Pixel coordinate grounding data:
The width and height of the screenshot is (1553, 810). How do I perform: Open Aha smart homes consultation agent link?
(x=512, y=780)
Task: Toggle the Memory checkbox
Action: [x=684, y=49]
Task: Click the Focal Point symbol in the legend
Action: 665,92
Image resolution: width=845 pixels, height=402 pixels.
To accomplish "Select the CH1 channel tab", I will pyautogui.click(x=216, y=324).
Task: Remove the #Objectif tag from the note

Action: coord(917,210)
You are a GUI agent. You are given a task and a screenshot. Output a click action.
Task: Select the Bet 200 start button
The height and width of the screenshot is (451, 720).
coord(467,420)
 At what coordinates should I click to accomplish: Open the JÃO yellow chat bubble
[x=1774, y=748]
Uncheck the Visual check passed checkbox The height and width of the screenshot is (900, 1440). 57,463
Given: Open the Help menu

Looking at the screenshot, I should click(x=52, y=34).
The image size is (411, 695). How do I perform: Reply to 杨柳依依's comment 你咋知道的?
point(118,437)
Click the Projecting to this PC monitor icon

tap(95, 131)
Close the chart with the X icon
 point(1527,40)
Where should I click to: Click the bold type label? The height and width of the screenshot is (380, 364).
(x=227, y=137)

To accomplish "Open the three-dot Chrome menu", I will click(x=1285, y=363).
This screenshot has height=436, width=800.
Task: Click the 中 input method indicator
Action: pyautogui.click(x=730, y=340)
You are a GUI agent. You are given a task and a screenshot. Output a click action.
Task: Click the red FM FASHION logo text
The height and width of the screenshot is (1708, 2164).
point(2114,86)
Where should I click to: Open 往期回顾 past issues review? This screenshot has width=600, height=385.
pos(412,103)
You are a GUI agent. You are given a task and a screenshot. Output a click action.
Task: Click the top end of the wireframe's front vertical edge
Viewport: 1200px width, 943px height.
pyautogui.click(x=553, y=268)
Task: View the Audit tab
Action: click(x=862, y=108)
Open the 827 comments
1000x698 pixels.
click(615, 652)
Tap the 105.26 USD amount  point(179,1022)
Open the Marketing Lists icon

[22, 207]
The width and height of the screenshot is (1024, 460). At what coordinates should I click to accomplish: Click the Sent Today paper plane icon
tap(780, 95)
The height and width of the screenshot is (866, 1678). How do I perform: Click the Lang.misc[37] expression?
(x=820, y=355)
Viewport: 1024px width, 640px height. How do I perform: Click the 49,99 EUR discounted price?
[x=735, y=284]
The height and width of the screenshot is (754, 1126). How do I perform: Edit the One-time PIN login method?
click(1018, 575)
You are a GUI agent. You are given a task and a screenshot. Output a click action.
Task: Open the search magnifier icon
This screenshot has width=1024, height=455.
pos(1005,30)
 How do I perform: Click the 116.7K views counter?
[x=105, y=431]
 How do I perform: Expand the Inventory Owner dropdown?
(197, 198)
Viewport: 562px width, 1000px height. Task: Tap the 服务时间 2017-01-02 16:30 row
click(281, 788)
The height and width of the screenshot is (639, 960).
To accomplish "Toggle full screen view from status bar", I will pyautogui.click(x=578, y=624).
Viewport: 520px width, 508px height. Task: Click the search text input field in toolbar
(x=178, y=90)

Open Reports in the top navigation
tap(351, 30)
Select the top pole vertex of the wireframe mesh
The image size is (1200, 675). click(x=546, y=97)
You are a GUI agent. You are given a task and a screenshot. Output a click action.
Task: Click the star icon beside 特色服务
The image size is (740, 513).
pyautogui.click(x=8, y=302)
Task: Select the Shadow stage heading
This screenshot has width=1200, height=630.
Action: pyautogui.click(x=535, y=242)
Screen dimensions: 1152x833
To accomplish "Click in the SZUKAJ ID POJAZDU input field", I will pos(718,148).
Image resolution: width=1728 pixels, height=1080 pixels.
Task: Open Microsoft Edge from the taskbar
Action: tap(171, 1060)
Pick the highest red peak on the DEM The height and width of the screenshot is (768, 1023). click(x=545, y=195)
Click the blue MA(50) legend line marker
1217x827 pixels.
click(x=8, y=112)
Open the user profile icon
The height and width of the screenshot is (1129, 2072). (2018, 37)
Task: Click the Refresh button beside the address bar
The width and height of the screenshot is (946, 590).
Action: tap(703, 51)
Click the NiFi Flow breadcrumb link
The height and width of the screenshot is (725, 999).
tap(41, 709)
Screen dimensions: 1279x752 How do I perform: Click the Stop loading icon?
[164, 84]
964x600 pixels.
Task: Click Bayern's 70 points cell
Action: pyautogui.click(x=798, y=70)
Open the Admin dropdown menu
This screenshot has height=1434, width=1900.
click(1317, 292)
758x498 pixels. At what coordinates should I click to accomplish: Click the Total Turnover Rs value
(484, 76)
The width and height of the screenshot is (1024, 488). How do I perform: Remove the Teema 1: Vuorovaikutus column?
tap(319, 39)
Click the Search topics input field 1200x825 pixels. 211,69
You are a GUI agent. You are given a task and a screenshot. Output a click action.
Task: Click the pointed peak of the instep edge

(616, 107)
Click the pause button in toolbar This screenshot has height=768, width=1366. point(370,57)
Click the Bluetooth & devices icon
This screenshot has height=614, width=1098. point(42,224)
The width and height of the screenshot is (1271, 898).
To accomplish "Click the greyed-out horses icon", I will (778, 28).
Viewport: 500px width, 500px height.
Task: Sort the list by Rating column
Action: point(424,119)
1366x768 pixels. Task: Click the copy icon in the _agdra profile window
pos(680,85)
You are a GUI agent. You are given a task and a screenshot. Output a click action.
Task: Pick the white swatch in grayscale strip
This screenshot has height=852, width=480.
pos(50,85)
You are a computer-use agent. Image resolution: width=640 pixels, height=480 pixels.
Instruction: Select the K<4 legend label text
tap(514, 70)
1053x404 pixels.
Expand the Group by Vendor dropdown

_Task_
Copy the data exactly as it was presented.

_Answer box_
The width and height of the screenshot is (1553, 810). How do I perform: Open Aha smart homes consultation agent link?
(x=512, y=780)
Task: Toggle the Memory checkbox
Action: [x=684, y=49]
Task: Click the Focal Point symbol in the legend
Action: 665,92
Image resolution: width=845 pixels, height=402 pixels.
To accomplish "Select the CH1 channel tab", I will pyautogui.click(x=216, y=324).
Task: Remove the #Objectif tag from the note

Action: coord(917,210)
You are a GUI agent. You are given a task and a screenshot. Output a click action.
Task: Select the Bet 200 start button
The height and width of the screenshot is (451, 720).
coord(467,420)
 At what coordinates should I click to accomplish: Open the JÃO yellow chat bubble
[x=1774, y=748]
Uncheck the Visual check passed checkbox The height and width of the screenshot is (900, 1440). 57,463
Given: Open the Help menu

Looking at the screenshot, I should click(x=52, y=34).
The image size is (411, 695). How do I perform: Reply to 杨柳依依's comment 你咋知道的?
point(118,437)
Click the Projecting to this PC monitor icon

tap(95, 131)
Close the chart with the X icon
 point(1527,40)
Where should I click to: Click the bold type label? The height and width of the screenshot is (380, 364).
(x=227, y=137)

To accomplish "Open the three-dot Chrome menu", I will click(x=1285, y=363).
This screenshot has height=436, width=800.
Task: Click the 中 input method indicator
Action: pyautogui.click(x=730, y=340)
You are a GUI agent. You are given a task and a screenshot. Output a click action.
Task: Click the red FM FASHION logo text
The height and width of the screenshot is (1708, 2164).
point(2114,86)
Where should I click to: Open 往期回顾 past issues review? This screenshot has width=600, height=385.
pos(412,103)
You are a GUI agent. You are given a task and a screenshot. Output a click action.
Task: Click the top end of the wireframe's front vertical edge
Viewport: 1200px width, 943px height.
pyautogui.click(x=553, y=268)
Task: View the Audit tab
Action: click(x=862, y=108)
Open the 827 comments
1000x698 pixels.
click(615, 652)
Tap the 105.26 USD amount  point(179,1022)
Open the Marketing Lists icon

[22, 207]
The width and height of the screenshot is (1024, 460). At what coordinates should I click to accomplish: Click the Sent Today paper plane icon
tap(780, 95)
The height and width of the screenshot is (866, 1678). How do I perform: Click the Lang.misc[37] expression?
(x=820, y=355)
Viewport: 1024px width, 640px height. How do I perform: Click the 49,99 EUR discounted price?
[x=735, y=284]
The height and width of the screenshot is (754, 1126). How do I perform: Edit the One-time PIN login method?
click(1018, 575)
You are a GUI agent. You are given a task and a screenshot. Output a click action.
Task: Open the search magnifier icon
This screenshot has width=1024, height=455.
pos(1005,30)
 How do I perform: Click the 116.7K views counter?
[x=105, y=431]
 How do I perform: Expand the Inventory Owner dropdown?
(197, 198)
Viewport: 562px width, 1000px height. Task: Tap the 服务时间 2017-01-02 16:30 row
click(281, 788)
The height and width of the screenshot is (639, 960).
To accomplish "Toggle full screen view from status bar", I will pyautogui.click(x=578, y=624).
Viewport: 520px width, 508px height. Task: Click the search text input field in toolbar
(x=178, y=90)

Open Reports in the top navigation
tap(351, 30)
Select the top pole vertex of the wireframe mesh
The image size is (1200, 675). click(x=546, y=97)
You are a GUI agent. You are given a task and a screenshot. Output a click action.
Task: Click the star icon beside 特色服务
The image size is (740, 513).
pyautogui.click(x=8, y=302)
Task: Select the Shadow stage heading
This screenshot has width=1200, height=630.
Action: pyautogui.click(x=535, y=242)
Screen dimensions: 1152x833
To accomplish "Click in the SZUKAJ ID POJAZDU input field", I will pos(718,148).
Image resolution: width=1728 pixels, height=1080 pixels.
Task: Open Microsoft Edge from the taskbar
Action: tap(171, 1060)
Pick the highest red peak on the DEM The height and width of the screenshot is (768, 1023). click(x=545, y=195)
Click the blue MA(50) legend line marker
1217x827 pixels.
click(x=8, y=112)
Open the user profile icon
The height and width of the screenshot is (1129, 2072). (2018, 37)
Task: Click the Refresh button beside the address bar
The width and height of the screenshot is (946, 590).
Action: tap(703, 51)
Click the NiFi Flow breadcrumb link
The height and width of the screenshot is (725, 999).
tap(41, 709)
Screen dimensions: 1279x752 How do I perform: Click the Stop loading icon?
[164, 84]
964x600 pixels.
Task: Click Bayern's 70 points cell
Action: pyautogui.click(x=798, y=70)
Open the Admin dropdown menu
This screenshot has height=1434, width=1900.
click(1317, 292)
758x498 pixels. At what coordinates should I click to accomplish: Click the Total Turnover Rs value
(484, 76)
The width and height of the screenshot is (1024, 488). How do I perform: Remove the Teema 1: Vuorovaikutus column?
tap(319, 39)
Click the Search topics input field 1200x825 pixels. 211,69
You are a GUI agent. You are given a task and a screenshot. Output a click action.
Task: Click the pointed peak of the instep edge

(616, 107)
Click the pause button in toolbar This screenshot has height=768, width=1366. point(370,57)
Click the Bluetooth & devices icon
This screenshot has height=614, width=1098. point(42,224)
The width and height of the screenshot is (1271, 898).
To accomplish "Click the greyed-out horses icon", I will (778, 28).
Viewport: 500px width, 500px height.
Task: Sort the list by Rating column
Action: point(424,119)
1366x768 pixels. Task: Click the copy icon in the _agdra profile window
pos(680,85)
You are a GUI agent. You are given a task and a screenshot. Output a click action.
Task: Pick the white swatch in grayscale strip
This screenshot has height=852, width=480.
pos(50,85)
You are a computer-use agent. Image resolution: width=640 pixels, height=480 pixels.
Instruction: Select the K<4 legend label text
tap(514, 70)
1053x404 pixels.
Expand the Group by Vendor dropdown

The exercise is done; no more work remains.